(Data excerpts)
******

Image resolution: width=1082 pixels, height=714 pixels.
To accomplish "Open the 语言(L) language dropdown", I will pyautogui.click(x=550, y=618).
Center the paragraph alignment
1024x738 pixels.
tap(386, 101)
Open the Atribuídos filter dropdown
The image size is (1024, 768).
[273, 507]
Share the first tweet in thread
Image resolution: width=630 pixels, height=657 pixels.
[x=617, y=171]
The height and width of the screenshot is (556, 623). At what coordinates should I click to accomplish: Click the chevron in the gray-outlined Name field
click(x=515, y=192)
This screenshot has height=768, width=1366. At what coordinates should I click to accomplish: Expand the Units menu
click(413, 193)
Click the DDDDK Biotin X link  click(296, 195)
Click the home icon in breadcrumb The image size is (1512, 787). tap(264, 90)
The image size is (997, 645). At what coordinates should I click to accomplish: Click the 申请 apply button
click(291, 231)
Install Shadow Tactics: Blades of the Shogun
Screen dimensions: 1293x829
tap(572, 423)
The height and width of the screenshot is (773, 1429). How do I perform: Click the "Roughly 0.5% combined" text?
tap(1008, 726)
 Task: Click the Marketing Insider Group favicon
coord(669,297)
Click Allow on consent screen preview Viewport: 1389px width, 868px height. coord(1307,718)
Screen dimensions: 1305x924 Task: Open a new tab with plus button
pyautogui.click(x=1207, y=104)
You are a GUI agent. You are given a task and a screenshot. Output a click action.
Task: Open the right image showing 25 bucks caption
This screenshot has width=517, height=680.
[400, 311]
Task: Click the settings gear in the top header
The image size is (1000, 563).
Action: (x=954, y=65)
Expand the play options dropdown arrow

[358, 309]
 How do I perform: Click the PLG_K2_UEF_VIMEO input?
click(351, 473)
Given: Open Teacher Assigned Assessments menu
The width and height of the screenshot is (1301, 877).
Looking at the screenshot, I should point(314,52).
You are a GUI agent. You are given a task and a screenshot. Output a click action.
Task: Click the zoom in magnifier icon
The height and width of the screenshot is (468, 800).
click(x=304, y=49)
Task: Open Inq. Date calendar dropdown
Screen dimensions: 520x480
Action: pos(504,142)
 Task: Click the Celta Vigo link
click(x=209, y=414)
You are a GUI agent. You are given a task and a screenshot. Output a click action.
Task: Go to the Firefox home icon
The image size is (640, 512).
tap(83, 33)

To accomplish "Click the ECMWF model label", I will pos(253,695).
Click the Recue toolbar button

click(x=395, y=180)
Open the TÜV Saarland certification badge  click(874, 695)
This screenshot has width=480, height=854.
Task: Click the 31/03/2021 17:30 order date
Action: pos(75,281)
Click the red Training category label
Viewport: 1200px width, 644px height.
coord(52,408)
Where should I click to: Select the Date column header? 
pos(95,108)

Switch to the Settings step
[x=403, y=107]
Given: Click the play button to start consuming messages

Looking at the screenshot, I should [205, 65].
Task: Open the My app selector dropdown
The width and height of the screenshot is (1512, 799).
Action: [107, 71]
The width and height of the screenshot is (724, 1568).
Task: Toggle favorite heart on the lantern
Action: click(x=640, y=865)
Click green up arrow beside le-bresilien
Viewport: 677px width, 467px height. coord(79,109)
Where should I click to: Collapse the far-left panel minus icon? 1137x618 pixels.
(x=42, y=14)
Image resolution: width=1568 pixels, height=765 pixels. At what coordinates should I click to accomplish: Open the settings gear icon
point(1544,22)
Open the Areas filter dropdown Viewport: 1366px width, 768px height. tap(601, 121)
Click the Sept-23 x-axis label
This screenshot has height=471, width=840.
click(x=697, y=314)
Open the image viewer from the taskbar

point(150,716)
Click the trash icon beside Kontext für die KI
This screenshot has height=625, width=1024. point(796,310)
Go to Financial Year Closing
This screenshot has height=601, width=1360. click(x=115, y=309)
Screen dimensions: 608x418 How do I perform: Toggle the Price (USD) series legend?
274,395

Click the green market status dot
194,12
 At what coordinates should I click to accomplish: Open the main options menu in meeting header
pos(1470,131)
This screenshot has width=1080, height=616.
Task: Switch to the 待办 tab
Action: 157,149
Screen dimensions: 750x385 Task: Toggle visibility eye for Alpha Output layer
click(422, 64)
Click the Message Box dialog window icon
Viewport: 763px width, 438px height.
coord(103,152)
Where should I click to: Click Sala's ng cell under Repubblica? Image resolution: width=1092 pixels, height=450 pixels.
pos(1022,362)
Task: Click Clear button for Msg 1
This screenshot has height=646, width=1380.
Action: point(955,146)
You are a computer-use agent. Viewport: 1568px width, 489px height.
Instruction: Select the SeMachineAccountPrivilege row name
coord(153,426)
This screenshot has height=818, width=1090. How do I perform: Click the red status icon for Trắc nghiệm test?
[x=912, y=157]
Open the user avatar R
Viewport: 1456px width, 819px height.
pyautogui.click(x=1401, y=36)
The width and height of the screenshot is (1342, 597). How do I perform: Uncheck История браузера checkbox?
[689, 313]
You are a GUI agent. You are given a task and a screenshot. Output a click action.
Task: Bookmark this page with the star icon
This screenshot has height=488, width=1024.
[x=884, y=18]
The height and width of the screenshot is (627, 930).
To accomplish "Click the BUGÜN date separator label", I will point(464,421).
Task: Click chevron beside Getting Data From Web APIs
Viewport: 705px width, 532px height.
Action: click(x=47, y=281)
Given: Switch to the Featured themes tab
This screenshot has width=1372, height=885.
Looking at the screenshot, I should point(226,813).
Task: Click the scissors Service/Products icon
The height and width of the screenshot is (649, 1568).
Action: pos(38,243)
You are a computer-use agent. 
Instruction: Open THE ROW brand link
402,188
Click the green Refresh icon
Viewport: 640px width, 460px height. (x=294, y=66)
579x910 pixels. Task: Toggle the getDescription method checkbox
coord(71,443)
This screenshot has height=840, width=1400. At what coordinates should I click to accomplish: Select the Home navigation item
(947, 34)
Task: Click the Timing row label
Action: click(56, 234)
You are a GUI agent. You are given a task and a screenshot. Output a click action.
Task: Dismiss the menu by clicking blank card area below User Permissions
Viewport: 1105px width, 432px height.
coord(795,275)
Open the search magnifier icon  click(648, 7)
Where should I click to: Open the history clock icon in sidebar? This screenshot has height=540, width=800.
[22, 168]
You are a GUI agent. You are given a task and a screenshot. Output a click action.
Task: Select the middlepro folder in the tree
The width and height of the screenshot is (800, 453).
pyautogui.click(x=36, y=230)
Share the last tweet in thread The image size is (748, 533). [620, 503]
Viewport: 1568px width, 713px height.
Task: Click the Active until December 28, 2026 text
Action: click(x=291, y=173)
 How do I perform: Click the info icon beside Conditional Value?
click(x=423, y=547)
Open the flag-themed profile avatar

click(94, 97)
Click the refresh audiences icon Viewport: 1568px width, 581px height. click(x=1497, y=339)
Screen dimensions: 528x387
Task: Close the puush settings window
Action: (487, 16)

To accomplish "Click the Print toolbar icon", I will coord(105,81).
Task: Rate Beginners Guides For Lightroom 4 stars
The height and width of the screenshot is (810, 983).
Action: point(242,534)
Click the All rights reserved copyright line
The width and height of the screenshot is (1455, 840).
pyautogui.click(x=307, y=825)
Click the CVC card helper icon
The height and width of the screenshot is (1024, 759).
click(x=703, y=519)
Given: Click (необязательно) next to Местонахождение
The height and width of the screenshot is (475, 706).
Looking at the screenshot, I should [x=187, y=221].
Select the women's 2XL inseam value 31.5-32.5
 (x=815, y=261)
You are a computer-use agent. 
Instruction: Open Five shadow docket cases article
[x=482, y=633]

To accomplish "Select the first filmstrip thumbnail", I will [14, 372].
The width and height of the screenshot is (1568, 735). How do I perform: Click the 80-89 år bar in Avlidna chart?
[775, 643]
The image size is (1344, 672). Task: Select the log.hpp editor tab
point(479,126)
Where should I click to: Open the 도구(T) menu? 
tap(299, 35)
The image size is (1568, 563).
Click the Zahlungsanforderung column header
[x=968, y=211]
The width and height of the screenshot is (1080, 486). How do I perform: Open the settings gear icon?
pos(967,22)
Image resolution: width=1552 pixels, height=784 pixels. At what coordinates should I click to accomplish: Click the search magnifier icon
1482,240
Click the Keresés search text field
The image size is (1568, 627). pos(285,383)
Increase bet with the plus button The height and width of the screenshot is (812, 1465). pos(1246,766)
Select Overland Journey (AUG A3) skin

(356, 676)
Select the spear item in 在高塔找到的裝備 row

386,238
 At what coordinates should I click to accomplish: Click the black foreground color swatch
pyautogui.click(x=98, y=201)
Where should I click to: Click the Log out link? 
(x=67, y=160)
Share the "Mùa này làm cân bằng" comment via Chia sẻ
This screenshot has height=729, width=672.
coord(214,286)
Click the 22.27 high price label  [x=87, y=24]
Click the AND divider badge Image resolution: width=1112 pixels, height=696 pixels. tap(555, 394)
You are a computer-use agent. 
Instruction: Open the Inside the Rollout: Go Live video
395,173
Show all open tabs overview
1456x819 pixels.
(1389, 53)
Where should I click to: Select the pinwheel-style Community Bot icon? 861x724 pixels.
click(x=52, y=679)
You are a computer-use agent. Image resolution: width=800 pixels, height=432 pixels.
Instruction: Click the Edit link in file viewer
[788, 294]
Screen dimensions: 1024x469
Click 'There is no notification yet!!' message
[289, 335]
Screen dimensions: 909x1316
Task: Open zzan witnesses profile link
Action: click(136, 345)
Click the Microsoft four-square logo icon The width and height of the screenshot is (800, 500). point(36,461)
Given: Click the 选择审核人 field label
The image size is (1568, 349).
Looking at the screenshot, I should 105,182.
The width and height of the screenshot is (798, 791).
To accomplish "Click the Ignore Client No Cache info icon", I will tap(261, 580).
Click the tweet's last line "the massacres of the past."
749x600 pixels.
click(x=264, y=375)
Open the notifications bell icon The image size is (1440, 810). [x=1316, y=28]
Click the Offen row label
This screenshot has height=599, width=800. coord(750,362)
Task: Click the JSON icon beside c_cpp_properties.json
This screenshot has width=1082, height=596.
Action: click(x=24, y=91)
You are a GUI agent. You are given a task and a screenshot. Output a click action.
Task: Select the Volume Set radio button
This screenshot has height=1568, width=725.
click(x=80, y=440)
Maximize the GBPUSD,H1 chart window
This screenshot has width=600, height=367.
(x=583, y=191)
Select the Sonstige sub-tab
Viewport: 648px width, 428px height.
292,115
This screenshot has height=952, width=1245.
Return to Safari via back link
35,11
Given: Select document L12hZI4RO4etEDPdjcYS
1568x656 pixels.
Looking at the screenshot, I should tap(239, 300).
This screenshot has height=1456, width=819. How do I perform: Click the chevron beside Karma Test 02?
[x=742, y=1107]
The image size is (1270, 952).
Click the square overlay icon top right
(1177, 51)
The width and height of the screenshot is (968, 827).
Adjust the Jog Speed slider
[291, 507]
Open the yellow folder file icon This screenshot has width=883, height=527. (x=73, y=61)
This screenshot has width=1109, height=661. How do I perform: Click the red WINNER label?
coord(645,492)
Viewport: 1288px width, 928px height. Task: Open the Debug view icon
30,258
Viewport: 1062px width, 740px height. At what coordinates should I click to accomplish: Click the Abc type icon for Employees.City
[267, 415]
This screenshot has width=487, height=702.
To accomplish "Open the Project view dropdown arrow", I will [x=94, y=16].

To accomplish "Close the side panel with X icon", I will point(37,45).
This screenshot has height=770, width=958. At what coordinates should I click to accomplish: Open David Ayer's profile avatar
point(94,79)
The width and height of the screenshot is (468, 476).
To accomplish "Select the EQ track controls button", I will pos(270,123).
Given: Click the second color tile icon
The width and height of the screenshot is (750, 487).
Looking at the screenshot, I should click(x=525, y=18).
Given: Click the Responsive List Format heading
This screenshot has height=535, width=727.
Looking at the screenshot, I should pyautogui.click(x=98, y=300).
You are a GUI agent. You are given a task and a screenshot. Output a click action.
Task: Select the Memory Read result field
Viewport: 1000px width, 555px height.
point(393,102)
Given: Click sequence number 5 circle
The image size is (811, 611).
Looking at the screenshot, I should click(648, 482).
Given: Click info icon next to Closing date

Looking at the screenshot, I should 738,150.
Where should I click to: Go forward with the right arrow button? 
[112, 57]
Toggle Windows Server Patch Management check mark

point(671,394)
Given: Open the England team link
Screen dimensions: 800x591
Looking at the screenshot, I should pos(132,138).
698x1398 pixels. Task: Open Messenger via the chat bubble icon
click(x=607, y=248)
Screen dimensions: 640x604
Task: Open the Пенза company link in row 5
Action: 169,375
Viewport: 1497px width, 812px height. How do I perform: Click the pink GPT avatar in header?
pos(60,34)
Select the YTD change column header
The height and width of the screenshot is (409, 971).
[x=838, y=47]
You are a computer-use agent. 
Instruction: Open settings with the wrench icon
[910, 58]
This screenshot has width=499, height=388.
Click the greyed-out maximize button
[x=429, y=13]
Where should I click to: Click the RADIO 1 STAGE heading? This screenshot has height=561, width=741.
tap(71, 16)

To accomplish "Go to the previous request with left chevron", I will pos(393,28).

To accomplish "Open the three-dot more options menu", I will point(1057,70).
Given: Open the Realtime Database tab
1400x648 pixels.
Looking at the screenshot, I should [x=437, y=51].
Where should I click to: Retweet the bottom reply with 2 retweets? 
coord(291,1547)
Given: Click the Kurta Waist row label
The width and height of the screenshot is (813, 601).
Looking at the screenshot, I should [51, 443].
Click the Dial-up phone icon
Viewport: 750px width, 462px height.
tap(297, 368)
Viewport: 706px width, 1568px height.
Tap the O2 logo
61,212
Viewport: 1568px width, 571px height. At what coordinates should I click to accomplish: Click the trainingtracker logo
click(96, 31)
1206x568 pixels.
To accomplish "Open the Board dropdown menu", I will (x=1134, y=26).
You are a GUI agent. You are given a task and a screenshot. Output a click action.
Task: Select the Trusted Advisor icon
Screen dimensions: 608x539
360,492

******

ABOUT THIS TASK: Your task is to retype the entries verbatim, starting with the line that holds "1400x648 pixels." and stopping after the line that holds "1206x568 pixels.".

OUTPUT:
1400x648 pixels.
Looking at the screenshot, I should [x=437, y=51].
Where should I click to: Retweet the bottom reply with 2 retweets? 
coord(291,1547)
Given: Click the Kurta Waist row label
The width and height of the screenshot is (813, 601).
Looking at the screenshot, I should [51, 443].
Click the Dial-up phone icon
Viewport: 750px width, 462px height.
tap(297, 368)
Viewport: 706px width, 1568px height.
Tap the O2 logo
61,212
Viewport: 1568px width, 571px height. At what coordinates should I click to accomplish: Click the trainingtracker logo
click(96, 31)
1206x568 pixels.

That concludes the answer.